-- Records for processing --
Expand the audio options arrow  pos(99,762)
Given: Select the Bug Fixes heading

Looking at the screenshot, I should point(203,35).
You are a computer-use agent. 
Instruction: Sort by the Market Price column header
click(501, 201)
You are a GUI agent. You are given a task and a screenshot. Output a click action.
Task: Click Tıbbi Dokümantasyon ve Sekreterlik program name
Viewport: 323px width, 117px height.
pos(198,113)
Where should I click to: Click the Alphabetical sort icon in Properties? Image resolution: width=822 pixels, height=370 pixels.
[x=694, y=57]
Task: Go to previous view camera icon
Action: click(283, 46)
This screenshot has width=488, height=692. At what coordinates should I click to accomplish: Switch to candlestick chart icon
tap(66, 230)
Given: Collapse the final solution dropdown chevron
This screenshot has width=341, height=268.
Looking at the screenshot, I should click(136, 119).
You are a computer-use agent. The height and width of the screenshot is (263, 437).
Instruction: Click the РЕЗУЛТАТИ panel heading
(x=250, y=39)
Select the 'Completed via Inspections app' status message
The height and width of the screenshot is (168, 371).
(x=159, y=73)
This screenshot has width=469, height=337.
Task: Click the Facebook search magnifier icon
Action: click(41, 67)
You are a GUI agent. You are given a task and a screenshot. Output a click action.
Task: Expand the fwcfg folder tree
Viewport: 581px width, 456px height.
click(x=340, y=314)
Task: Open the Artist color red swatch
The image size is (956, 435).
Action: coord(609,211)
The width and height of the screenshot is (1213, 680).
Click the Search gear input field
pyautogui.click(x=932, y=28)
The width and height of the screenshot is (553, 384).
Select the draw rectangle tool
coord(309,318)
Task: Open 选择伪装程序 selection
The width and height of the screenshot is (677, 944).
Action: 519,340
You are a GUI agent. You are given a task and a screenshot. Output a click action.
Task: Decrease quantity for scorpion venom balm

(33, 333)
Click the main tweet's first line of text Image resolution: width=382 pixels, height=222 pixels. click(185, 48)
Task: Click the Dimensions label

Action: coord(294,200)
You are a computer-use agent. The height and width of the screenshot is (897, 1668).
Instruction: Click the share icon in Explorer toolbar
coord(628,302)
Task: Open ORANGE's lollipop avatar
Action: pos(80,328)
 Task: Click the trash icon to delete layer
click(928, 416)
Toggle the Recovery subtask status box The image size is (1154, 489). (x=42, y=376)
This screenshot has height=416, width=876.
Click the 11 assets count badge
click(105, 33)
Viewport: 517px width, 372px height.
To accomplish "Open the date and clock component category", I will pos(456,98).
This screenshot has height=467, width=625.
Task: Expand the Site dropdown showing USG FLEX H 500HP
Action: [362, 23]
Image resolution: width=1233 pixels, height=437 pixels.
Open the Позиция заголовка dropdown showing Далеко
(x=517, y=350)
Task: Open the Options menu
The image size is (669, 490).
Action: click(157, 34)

-- What to do --
Filter the entries above down to the lines that contain "computer".

-- Result of the task --
You are a computer-use agent. 
You are a computer-use agent. The height and width of the screenshot is (263, 437).
You are a computer-use agent. The height and width of the screenshot is (897, 1668).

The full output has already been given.